- WORK TO BE COMPLETED -
From the entries below, work out how many lines contain the string "will"; answer with the number alone.

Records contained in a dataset
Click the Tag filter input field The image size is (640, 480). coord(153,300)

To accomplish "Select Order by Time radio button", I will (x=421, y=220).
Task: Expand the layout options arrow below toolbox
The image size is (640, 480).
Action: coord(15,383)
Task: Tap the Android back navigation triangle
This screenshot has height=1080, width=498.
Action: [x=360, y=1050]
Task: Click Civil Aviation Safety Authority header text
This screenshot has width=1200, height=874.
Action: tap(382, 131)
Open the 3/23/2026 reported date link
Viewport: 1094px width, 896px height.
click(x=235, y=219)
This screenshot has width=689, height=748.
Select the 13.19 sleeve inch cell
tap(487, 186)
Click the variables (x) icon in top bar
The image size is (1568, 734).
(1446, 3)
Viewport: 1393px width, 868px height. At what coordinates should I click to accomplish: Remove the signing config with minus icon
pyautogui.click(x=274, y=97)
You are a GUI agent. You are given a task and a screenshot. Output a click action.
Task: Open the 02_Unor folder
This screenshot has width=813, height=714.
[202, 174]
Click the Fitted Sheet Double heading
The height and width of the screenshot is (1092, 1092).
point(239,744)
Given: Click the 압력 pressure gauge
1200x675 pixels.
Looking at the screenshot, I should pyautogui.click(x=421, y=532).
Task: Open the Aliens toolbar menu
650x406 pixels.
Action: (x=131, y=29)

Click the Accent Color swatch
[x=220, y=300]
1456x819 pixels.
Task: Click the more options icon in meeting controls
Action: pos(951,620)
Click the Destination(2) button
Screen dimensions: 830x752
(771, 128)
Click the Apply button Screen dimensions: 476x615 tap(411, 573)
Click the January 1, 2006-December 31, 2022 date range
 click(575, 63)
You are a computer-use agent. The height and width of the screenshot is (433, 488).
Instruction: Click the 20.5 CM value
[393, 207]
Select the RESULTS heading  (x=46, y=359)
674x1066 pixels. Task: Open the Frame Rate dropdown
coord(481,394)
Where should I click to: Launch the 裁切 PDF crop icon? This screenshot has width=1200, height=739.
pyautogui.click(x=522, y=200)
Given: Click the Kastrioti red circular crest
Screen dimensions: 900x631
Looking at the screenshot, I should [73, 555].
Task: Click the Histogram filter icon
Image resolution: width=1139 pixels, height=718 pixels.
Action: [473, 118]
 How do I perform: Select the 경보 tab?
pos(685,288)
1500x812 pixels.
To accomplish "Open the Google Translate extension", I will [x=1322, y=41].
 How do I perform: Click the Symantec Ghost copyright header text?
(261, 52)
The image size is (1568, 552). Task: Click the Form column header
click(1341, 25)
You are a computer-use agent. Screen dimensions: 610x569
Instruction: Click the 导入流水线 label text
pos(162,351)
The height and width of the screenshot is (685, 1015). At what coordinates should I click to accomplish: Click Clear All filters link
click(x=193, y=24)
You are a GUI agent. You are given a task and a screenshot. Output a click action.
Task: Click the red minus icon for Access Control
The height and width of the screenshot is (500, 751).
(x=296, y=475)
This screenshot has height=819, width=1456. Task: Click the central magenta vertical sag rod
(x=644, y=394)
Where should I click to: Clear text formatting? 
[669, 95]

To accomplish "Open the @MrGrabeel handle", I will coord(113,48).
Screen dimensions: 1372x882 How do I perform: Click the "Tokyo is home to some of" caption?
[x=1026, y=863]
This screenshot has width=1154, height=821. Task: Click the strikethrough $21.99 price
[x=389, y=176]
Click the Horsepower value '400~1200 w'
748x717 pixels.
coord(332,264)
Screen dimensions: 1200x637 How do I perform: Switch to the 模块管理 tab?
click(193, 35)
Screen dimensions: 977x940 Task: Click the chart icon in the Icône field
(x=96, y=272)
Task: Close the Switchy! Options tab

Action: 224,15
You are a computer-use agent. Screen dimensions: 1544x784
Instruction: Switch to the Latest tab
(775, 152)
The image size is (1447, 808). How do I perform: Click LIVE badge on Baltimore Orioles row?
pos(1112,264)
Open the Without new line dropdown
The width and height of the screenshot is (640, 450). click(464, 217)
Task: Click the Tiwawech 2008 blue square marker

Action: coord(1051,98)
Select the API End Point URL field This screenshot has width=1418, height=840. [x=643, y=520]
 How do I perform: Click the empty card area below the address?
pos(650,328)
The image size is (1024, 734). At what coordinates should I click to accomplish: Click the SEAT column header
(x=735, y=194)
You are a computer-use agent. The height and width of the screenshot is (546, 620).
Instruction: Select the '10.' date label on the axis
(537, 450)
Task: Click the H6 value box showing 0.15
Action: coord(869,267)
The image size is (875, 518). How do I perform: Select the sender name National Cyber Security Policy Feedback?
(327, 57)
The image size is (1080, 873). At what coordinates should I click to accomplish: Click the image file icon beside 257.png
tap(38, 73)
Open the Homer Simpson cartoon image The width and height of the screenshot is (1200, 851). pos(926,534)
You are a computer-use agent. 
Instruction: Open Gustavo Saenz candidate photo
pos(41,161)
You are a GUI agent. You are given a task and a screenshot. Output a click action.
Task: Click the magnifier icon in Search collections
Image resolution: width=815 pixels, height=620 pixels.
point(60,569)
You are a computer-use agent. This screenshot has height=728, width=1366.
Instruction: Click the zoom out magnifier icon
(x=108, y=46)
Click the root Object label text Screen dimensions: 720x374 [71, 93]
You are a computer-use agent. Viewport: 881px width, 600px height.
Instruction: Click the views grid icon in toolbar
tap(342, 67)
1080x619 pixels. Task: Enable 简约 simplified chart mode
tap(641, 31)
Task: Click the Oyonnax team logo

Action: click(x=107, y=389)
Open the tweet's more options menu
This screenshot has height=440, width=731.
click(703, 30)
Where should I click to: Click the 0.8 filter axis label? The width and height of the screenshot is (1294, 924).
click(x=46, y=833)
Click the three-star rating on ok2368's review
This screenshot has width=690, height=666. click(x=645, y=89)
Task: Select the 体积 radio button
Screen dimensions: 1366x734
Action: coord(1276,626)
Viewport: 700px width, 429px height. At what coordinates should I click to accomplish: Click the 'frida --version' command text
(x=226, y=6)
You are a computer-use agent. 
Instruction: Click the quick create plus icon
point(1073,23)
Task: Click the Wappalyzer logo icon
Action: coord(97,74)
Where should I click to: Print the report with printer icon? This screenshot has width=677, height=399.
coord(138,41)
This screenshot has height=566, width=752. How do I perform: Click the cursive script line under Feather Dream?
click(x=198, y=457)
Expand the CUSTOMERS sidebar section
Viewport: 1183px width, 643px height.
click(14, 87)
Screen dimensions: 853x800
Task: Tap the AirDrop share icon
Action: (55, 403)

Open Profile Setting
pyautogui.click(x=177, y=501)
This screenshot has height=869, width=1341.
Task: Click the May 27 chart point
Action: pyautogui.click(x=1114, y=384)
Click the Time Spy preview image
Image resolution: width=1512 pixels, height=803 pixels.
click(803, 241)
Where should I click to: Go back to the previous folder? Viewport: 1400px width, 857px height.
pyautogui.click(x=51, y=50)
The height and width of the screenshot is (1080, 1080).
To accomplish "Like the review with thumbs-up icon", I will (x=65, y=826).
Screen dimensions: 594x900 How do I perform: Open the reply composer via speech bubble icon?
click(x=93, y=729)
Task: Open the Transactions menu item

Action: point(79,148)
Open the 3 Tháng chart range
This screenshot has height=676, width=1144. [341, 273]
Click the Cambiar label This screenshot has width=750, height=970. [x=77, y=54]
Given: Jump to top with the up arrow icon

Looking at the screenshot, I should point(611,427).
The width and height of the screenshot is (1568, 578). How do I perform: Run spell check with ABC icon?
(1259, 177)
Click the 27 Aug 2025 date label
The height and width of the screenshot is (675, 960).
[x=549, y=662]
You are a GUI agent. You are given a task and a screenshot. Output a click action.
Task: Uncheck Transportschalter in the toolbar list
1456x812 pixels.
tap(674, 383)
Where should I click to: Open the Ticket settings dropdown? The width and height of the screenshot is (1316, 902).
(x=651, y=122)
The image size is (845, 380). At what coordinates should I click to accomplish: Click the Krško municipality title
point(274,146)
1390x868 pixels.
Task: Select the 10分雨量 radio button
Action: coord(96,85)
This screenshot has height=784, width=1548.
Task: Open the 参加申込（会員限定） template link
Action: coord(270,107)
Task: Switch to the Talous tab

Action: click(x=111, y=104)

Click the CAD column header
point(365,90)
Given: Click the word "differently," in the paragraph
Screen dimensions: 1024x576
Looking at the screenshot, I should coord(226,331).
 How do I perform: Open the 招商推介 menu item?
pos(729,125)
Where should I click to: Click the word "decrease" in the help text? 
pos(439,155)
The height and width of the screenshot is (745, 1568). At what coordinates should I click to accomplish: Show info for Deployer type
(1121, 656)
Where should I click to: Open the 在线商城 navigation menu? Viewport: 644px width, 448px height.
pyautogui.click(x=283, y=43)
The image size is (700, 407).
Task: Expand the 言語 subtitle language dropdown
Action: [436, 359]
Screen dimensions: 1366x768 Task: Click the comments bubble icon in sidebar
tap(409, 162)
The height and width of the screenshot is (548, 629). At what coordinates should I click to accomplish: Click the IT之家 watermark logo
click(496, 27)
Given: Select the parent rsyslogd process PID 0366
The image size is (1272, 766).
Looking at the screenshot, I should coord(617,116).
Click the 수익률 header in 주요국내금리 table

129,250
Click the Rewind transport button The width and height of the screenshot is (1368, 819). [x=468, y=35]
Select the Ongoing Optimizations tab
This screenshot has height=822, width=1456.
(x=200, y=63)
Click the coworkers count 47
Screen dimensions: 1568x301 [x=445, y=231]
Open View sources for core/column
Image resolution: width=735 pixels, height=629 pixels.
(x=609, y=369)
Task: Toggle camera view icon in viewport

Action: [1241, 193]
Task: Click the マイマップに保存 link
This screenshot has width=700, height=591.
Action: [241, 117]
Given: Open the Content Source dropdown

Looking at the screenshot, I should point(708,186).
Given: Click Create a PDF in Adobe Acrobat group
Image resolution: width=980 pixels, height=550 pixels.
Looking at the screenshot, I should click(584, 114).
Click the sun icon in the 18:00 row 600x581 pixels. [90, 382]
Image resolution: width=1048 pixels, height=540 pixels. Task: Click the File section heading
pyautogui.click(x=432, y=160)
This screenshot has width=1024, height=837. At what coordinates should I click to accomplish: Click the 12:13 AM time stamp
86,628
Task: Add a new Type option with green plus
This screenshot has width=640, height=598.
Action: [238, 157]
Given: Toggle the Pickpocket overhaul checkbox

- SOLUTION TO THIS EXERCISE -
4